DIRECTIONS: Two lines in the data below mark the range: the one with "The image size is (660, 421)." and the one with "Click the calendar". Return both, along with every line between them, exactly.

RECORDED INFORMATION:
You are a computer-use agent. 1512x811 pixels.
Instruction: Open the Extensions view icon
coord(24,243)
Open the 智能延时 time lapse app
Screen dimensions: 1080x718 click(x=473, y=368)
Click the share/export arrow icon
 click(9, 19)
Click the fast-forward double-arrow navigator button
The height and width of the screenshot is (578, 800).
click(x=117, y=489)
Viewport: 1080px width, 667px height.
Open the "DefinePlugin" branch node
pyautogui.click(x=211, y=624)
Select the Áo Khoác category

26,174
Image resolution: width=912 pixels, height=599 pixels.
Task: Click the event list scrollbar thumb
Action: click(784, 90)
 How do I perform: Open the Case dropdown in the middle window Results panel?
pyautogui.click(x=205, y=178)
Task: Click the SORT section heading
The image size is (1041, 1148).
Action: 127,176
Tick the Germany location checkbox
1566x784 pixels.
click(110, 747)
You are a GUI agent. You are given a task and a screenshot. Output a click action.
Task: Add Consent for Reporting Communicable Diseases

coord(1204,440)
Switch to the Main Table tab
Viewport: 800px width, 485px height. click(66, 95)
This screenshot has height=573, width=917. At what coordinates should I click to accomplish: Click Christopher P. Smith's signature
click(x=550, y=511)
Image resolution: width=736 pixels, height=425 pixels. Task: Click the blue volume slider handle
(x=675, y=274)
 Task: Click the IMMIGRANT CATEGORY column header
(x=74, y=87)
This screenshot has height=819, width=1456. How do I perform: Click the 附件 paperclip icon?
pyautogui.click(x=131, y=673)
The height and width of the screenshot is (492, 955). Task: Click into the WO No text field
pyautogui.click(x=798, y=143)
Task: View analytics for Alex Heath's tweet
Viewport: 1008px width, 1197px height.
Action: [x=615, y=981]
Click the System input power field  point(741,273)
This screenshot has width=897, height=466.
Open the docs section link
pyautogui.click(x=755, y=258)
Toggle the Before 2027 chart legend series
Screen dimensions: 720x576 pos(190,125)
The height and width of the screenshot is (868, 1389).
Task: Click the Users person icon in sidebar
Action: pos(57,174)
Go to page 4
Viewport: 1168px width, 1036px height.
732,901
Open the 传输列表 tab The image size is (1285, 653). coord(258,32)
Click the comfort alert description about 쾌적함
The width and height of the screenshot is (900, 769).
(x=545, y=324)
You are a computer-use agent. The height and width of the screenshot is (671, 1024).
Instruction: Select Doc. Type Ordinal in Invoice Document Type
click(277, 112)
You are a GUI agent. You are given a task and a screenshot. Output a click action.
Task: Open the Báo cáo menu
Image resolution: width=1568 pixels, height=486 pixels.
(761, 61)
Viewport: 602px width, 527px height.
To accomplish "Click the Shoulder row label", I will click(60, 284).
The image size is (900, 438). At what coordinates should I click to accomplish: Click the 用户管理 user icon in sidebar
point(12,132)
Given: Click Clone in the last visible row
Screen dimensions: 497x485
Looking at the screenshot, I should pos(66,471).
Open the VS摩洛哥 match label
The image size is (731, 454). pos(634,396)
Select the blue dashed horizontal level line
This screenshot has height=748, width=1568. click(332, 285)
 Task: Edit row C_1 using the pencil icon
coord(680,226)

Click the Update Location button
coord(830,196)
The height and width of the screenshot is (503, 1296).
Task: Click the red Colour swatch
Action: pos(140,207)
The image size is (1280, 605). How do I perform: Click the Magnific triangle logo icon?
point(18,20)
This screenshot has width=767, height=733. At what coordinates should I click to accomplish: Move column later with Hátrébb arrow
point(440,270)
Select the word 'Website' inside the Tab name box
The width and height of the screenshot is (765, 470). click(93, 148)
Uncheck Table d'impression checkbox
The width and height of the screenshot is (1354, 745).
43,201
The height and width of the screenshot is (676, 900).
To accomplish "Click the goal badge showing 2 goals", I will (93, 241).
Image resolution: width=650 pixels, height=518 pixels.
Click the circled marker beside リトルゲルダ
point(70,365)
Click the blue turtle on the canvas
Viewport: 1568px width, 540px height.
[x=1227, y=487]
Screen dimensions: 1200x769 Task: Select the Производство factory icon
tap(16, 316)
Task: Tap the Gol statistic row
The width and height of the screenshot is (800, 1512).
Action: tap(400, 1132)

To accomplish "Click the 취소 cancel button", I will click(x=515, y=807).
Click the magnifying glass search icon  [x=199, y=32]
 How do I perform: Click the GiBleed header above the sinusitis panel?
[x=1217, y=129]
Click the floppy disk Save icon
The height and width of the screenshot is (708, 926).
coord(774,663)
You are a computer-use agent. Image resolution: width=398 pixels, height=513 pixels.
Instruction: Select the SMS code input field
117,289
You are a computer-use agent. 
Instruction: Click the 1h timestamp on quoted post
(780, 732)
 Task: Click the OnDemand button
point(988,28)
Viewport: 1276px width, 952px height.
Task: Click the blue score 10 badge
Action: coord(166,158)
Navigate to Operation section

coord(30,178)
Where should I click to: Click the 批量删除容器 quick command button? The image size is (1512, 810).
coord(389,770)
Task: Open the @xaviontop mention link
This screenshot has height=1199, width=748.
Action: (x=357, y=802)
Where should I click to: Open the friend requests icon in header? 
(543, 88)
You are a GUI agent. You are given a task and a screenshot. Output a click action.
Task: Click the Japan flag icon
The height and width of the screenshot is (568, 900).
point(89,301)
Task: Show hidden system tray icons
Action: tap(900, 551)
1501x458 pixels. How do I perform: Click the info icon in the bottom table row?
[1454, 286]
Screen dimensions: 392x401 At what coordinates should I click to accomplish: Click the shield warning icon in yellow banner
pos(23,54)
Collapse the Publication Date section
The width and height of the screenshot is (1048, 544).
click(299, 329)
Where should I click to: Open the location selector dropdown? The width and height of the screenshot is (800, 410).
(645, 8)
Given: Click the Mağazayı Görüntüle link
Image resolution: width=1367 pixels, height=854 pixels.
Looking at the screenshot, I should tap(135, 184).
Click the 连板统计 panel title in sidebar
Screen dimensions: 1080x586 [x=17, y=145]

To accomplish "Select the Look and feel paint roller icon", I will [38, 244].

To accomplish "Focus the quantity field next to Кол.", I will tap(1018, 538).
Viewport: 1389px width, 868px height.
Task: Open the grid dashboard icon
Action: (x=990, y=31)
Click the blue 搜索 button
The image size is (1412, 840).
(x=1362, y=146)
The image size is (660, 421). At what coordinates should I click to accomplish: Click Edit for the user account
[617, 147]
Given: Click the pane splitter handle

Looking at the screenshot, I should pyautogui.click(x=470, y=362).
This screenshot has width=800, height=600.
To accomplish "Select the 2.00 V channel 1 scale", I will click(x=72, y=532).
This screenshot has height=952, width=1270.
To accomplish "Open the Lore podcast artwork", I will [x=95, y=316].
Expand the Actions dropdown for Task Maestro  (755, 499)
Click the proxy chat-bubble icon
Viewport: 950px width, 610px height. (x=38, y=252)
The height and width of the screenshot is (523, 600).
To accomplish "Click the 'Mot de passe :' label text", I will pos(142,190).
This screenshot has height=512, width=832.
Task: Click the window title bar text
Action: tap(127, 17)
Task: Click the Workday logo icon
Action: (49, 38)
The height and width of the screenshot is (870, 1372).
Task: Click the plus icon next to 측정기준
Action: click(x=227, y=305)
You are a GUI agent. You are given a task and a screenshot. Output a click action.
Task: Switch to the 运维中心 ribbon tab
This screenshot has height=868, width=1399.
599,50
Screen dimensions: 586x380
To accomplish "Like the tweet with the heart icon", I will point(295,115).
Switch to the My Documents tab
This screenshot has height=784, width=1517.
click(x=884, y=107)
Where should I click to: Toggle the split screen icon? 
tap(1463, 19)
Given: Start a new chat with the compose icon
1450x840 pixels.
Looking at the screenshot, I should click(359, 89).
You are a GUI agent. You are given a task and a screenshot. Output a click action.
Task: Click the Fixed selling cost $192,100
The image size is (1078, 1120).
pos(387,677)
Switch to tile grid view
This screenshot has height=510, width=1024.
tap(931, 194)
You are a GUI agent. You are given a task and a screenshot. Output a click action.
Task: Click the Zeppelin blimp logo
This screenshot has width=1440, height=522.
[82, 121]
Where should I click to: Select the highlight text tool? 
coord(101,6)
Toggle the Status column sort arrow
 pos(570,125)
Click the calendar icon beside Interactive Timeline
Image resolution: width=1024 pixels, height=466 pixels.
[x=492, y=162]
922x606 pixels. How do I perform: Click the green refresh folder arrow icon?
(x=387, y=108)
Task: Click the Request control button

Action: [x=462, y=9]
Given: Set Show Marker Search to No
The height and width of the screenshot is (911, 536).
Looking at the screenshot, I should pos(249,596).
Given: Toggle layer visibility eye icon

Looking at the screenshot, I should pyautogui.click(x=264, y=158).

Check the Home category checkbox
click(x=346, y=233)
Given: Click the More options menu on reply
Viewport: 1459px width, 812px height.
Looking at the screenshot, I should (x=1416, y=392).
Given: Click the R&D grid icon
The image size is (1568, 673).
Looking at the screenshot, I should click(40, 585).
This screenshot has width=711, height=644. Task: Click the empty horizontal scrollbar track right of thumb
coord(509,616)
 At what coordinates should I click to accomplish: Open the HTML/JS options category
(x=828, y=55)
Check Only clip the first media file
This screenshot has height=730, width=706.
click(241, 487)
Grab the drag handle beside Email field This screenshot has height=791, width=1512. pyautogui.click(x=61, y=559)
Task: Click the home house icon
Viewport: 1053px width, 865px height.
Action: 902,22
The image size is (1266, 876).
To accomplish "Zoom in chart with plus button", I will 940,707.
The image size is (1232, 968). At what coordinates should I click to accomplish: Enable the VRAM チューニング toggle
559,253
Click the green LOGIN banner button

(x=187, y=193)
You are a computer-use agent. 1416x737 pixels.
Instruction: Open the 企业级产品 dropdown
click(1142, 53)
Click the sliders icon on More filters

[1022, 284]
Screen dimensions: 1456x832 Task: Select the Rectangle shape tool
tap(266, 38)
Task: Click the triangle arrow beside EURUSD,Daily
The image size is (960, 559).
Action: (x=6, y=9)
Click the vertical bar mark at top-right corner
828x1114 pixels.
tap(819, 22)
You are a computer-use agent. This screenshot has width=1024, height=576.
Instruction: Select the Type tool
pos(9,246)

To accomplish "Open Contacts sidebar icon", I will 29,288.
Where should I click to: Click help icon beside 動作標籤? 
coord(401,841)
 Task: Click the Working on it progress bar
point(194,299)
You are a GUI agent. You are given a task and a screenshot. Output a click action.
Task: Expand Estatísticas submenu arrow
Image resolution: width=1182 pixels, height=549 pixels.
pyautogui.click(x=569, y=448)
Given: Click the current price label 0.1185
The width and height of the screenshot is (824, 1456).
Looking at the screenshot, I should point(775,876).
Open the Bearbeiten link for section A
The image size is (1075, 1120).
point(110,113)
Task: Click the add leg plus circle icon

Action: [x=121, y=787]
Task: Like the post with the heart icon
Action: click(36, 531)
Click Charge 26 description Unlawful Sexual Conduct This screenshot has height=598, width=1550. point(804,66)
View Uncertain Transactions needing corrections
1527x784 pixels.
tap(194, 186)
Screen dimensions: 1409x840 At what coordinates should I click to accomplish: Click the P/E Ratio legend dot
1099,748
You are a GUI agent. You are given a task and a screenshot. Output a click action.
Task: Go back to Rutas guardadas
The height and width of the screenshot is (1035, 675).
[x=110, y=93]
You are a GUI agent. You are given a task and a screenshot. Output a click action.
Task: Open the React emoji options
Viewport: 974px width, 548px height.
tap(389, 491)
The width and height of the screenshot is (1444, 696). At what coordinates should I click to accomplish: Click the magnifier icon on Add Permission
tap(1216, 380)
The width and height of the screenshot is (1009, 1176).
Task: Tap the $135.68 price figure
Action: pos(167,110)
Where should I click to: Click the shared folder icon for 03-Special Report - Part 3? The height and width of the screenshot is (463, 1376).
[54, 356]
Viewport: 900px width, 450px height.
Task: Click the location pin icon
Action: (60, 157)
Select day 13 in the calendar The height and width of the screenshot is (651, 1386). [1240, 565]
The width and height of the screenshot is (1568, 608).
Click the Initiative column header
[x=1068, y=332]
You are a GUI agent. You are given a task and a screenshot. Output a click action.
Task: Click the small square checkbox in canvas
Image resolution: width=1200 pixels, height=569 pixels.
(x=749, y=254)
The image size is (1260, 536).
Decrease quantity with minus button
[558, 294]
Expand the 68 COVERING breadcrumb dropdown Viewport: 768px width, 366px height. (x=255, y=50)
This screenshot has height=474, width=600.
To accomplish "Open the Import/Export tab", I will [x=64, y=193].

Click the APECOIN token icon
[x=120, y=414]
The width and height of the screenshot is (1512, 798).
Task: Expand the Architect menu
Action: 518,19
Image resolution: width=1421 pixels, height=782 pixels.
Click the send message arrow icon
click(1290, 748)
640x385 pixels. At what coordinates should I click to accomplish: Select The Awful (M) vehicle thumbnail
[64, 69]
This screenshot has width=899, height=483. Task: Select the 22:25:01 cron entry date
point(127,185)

EXERCISE RESULT:
The image size is (660, 421). At what coordinates should I click to accomplish: Click Edit for the user account
[617, 147]
Given: Click the pane splitter handle

Looking at the screenshot, I should pyautogui.click(x=470, y=362).
This screenshot has width=800, height=600.
To accomplish "Select the 2.00 V channel 1 scale", I will click(x=72, y=532).
This screenshot has height=952, width=1270.
To accomplish "Open the Lore podcast artwork", I will [x=95, y=316].
Expand the Actions dropdown for Task Maestro  (755, 499)
Click the proxy chat-bubble icon
Viewport: 950px width, 610px height. (x=38, y=252)
The height and width of the screenshot is (523, 600).
To accomplish "Click the 'Mot de passe :' label text", I will pos(142,190).
This screenshot has height=512, width=832.
Task: Click the window title bar text
Action: tap(127, 17)
Task: Click the Workday logo icon
Action: (49, 38)
The height and width of the screenshot is (870, 1372).
Task: Click the plus icon next to 측정기준
Action: click(x=227, y=305)
You are a GUI agent. You are given a task and a screenshot. Output a click action.
Task: Switch to the 运维中心 ribbon tab
This screenshot has height=868, width=1399.
599,50
Screen dimensions: 586x380
To accomplish "Like the tweet with the heart icon", I will point(295,115).
Switch to the My Documents tab
This screenshot has height=784, width=1517.
click(x=884, y=107)
Where should I click to: Toggle the split screen icon? 
tap(1463, 19)
Given: Start a new chat with the compose icon
1450x840 pixels.
Looking at the screenshot, I should click(359, 89).
You are a GUI agent. You are given a task and a screenshot. Output a click action.
Task: Click the Fixed selling cost $192,100
The image size is (1078, 1120).
pos(387,677)
Switch to tile grid view
This screenshot has height=510, width=1024.
tap(931, 194)
You are a GUI agent. You are given a task and a screenshot. Output a click action.
Task: Click the Zeppelin blimp logo
This screenshot has width=1440, height=522.
[82, 121]
Where should I click to: Select the highlight text tool? 
coord(101,6)
Toggle the Status column sort arrow
 pos(570,125)
Click the calendar icon beside Interactive Timeline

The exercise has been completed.